» ACTIONS TO TAKE:
1. Reproduce the stretch of the Kubernetes notes from "When creating the" through "provider’s load balancer)".
2. Answer these questions using the Kubernetes notes:
(a) Which command rolls back a previous release?
(b) In what order are StatefulSet replicas deleted when scaling down?
(c) Which service type is listed as the default?
3. Continue the Kubernetes notes after their final sentence.

» TEXT PROVIDED:
You can see revision history (from the change-cause updates) using kubectl rollout history deployment nginx

To roll back a previous release: kubectl rollout undo deployments nginx

StatefulSets

Similar to ReplicaSet, but have certain unique properties:

  • Each replica gets a persistent hostname with a unique index (database-0, database-1, etc.)
  • Each replica is created in order from lowest to highest (scaling up)
  • When deleted, each replica will be deleted from order highest to lowest (scaling down)
apiVersion: apps/v1beta1
kind: StatefulSet
metadata:
    name: mongo
spec:
    serviceName:  "mongo"
    replicas: 3
    template:
        metadata:
            labels:
                app:  mongo
        spec:
            containers:
            - name: mongodb
                image:  mongo:3.4.1
                command:
                - mongod
                - --replSet
                - rs0
                ports:
                - containerPort:  27017
                    name: peer
---
apiVersion: v1
kind: Service
metadata:
    name: mongo
spec:
    ports:
    - port: 27017
        name: peer
    clusterIP:  None
    selector:
        app:  mongo

When creating the above example, you’ll not only get mongo.default.svc.cluster.local as a DNS name, but mongo-0.mongo.default.svc.cluster.local and mongo-1.mongo. Each of these resolve to the specific IP address of the replica index in the StatefulSet.

ReplicaSets TODO

Services

Using services to expose your service (frontend):

  • ClusterIP (default, an internal IP)
  • NodePort (expose on each Node’s IP at a static port)
  • LoadBalancer (expose on a cloud provider’s load balancer)
  • ExternalName (maps the content to an external name, requires kube-dns)

The two ways to expose is publically would be NodePorts or LoadBalancer. ClusterIP is internal and ExternalName is Kubernetes 1.7+ with kube-dns.

» INFORMATION GIVEN:
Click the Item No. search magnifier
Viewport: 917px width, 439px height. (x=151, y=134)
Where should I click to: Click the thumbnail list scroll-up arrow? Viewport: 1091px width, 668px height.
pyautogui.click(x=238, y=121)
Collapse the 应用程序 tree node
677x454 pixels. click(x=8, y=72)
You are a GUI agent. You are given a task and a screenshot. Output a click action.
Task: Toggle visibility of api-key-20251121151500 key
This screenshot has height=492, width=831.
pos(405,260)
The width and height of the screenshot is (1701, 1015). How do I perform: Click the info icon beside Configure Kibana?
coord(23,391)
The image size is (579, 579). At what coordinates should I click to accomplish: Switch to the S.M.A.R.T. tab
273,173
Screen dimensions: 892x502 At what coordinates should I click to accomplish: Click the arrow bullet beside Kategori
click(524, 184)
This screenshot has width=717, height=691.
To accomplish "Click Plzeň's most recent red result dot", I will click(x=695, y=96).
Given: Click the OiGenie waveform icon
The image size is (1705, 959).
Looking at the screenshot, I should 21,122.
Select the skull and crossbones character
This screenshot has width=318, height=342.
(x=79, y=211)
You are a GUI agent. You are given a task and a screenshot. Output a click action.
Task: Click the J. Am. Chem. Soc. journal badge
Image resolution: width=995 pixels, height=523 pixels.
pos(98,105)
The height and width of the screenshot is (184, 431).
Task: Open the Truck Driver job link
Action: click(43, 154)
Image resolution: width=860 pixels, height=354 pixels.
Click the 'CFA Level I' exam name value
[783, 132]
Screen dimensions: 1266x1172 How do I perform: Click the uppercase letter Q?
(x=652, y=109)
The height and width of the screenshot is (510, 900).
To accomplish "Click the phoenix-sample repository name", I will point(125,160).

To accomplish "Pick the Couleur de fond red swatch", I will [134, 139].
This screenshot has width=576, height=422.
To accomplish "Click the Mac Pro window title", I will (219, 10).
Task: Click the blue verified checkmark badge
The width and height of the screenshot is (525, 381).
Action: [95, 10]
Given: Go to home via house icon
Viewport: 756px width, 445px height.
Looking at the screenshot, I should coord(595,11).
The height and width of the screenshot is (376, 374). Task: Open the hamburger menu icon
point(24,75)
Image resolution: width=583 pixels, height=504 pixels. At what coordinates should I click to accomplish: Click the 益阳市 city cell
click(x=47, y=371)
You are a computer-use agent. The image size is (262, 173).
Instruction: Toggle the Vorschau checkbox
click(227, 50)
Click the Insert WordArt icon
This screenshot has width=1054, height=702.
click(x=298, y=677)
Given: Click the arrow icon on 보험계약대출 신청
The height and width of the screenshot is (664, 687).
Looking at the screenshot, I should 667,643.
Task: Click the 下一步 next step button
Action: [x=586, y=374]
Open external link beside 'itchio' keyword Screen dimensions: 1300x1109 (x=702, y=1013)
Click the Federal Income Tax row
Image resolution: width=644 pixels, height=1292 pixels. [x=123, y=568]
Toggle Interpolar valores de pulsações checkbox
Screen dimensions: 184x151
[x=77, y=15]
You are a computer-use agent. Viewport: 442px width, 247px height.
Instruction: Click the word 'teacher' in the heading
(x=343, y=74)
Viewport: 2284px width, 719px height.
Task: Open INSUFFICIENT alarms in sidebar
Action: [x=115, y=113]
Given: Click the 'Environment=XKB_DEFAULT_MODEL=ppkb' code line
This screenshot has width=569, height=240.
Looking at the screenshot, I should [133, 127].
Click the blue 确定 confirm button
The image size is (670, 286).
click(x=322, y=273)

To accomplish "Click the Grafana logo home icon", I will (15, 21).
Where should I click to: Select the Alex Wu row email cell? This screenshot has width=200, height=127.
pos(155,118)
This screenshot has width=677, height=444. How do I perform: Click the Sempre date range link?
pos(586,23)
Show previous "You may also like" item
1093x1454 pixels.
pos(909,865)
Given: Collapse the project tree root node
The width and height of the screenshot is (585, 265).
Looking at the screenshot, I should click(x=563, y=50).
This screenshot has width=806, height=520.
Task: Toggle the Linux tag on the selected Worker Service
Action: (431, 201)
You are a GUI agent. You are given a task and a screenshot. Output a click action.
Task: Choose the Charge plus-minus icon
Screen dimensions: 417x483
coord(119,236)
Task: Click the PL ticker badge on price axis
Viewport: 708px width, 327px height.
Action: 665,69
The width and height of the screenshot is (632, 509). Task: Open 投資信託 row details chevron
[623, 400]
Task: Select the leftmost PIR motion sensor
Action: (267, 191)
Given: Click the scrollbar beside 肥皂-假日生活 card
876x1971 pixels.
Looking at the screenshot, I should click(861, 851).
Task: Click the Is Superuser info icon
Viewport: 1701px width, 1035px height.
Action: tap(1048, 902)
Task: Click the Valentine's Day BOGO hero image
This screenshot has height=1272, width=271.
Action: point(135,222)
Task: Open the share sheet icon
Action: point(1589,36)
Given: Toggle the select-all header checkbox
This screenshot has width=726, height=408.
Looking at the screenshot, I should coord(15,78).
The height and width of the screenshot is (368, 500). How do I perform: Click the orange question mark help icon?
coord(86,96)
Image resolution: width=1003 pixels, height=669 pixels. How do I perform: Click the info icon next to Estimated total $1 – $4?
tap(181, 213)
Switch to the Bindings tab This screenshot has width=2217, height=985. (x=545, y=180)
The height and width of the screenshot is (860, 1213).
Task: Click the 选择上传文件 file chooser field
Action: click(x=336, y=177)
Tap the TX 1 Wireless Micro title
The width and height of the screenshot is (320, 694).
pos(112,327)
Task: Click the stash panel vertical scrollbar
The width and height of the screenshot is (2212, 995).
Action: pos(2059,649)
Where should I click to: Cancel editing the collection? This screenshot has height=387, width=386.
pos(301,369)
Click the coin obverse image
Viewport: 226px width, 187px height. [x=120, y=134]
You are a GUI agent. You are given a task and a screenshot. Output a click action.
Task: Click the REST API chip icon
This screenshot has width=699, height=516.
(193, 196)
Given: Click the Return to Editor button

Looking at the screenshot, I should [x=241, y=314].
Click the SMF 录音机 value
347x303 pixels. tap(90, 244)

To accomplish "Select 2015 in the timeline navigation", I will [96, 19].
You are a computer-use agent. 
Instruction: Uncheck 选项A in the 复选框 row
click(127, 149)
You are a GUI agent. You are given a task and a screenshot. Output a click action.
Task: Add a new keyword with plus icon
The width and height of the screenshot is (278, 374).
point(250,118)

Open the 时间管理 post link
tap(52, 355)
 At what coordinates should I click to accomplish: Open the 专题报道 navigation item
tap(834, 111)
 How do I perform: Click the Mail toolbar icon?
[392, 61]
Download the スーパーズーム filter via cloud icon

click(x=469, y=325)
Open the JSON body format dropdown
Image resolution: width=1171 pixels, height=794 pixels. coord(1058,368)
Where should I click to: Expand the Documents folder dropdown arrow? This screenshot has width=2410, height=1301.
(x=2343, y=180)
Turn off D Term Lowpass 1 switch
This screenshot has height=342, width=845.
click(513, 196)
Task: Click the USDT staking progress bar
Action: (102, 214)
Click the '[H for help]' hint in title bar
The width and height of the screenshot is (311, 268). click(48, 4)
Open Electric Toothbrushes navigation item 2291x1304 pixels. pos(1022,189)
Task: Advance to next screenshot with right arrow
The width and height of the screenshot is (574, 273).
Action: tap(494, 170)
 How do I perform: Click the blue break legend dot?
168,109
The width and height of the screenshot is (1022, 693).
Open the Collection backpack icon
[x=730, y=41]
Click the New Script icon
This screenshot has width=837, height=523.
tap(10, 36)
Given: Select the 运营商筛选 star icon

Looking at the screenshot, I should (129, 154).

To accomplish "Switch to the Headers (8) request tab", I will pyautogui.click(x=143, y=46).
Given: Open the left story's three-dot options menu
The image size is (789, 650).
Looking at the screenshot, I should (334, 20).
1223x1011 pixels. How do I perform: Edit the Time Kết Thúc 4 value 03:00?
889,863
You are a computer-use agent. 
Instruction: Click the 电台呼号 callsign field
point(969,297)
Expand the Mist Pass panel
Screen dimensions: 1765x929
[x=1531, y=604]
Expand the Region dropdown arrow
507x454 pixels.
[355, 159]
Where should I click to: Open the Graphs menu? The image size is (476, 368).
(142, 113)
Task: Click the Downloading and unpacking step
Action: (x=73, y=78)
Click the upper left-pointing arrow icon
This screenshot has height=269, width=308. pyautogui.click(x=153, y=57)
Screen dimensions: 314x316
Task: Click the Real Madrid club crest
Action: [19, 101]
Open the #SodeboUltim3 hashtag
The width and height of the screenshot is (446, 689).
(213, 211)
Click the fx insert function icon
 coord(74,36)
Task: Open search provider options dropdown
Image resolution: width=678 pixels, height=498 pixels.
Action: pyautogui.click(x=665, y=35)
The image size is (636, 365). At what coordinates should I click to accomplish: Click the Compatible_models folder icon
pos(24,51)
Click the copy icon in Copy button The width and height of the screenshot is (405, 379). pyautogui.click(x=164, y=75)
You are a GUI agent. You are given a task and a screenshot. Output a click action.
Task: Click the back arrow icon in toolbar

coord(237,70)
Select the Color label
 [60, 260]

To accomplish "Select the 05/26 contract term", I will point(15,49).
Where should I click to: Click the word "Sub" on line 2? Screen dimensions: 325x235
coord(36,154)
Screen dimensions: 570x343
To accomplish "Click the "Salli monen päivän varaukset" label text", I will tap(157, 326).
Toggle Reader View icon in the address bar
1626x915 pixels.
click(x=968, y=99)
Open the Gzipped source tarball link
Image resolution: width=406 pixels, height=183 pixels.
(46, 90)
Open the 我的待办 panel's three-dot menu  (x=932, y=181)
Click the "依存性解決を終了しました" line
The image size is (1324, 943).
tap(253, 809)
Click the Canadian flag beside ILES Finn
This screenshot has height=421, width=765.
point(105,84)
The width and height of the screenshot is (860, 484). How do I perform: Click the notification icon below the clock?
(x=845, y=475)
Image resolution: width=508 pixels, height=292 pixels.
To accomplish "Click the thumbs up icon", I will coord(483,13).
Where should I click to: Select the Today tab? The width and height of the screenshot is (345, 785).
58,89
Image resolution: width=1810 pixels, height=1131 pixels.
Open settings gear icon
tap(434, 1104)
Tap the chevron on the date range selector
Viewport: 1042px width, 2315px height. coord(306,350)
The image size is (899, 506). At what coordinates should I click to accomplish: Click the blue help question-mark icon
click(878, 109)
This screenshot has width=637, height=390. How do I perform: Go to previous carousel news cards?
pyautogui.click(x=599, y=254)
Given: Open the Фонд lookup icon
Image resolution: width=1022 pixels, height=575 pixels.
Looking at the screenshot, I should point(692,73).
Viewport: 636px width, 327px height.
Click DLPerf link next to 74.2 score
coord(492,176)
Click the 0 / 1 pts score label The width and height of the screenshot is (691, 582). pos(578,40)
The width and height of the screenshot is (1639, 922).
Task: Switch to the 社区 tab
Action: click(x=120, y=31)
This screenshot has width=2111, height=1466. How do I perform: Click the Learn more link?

» RESULTS FOR THE EXERCISE:
1.
When creating the above example, you’ll not only get mongo.default.svc.cluster.local as a DNS name, but mongo-0.mongo.default.svc.cluster.local and mongo-1.mongo. Each of these resolve to the specific IP address of the replica index in the StatefulSet.

ReplicaSets TODO

Services

Using services to expose your service (frontend):

  • ClusterIP (default, an internal IP)
  • NodePort (expose on each Node’s IP at a static port)
  • LoadBalancer (expose on a cloud provider’s load balancer)

2.
(a) kubectl rollout undo deployments nginx
(b) From highest to lowest.
(c) ClusterIP.

3.
Autoscaling / Horizontal Pod Autoscalers

Scaling a replica set based on CPU usage:

kubectl autoscale rs kuard --min=2 --max=5 --cpu-percent=80

Retrieving information:

kubectl get hpa

DaemonSets

Ensures a copy of a Pod is running across a set of nodes in a Kubernetes cluster

apiVersion: extensions/v1beta1
kind: DaemonSet
metadata:
    name: fluentd
    namespace:  kube-system
    labels:
        app:  fluentd
spec:
    template:
        metadata:
            labels:
                app:  fluentd
        spec:
            containers:
            - name: fluentd
                image:  fluent/fluentd:v0.14.10
                resources:
                    limits:
                        memory: 200Mi
                    requests:
                        cpu:  100m
                        memory: 200Mi
                volumeMounts:
                - name: varlog
                    mountPath:  /var/log
                - name: varlibdockercontainers
                    mountPath:  /var/lib/docker/containers
                    readOnly: true
            terminationGracePeriodSeconds:  30
            volumes:
            - name: varlog
                hostPath:
                    path: /var/log
            - name: varlibdockercontainers
                hostPath:
                    path: /var/lib/docker/containers

Limiting to a specific node:

kubectl label nodes k0-default-pool-35609c18-z7tb ssd=true
apiVersion: extensions/v1beta1
kind: "DaemonSet"
metadata:
    labels:
        app:  nginx
        ssd:  "true"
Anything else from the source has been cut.